=== Input material ===
===

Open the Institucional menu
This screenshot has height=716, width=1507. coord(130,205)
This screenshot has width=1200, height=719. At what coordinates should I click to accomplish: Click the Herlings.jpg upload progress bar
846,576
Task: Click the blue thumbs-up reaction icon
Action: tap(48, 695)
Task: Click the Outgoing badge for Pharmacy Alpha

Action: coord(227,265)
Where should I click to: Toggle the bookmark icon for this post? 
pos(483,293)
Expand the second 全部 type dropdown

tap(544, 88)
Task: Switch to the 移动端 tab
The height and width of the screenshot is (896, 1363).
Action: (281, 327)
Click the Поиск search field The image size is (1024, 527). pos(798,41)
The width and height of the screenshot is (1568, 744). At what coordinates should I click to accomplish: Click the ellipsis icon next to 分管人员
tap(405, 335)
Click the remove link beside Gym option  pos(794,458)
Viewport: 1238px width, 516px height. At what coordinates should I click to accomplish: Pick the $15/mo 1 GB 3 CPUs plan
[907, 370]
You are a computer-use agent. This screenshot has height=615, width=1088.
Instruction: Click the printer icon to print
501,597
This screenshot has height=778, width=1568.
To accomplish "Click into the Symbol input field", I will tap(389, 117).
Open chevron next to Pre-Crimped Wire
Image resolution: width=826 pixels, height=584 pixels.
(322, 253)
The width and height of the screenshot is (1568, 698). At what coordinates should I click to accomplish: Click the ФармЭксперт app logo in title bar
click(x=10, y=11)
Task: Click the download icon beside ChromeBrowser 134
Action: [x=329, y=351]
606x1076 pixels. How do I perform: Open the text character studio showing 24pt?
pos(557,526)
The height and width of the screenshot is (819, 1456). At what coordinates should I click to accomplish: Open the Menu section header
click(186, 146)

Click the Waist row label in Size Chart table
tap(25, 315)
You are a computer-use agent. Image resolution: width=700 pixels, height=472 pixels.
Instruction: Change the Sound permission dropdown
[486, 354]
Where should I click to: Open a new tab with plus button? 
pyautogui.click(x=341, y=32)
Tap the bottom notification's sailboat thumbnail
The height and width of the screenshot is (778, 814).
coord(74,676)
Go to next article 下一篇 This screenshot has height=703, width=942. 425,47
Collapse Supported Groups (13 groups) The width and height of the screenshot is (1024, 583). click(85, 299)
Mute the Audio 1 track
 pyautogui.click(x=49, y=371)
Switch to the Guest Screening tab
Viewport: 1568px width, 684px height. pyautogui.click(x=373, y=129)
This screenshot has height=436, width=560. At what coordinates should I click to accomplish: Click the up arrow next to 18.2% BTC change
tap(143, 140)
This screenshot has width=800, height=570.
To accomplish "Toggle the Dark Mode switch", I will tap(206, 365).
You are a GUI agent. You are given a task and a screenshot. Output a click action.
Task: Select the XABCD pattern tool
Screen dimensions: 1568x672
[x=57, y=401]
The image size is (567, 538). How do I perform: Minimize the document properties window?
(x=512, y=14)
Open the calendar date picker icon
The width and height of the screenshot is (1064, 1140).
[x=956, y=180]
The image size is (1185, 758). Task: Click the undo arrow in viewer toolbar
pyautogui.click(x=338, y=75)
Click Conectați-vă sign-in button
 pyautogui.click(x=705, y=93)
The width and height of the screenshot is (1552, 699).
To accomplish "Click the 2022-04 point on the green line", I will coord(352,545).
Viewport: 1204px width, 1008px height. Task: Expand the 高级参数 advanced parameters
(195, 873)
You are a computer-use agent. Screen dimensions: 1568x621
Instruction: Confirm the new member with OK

===

=== Exercise goal ===
Keeping every character as it is, restate the lines above that run from the line with "Mute the Audio 1 track" through the line with "This screenshot has width=800, height=570.", both included, and nothing else.

=== Response for this exercise ===
Mute the Audio 1 track
 pyautogui.click(x=49, y=371)
Switch to the Guest Screening tab
Viewport: 1568px width, 684px height. pyautogui.click(x=373, y=129)
This screenshot has height=436, width=560. At what coordinates should I click to accomplish: Click the up arrow next to 18.2% BTC change
tap(143, 140)
This screenshot has width=800, height=570.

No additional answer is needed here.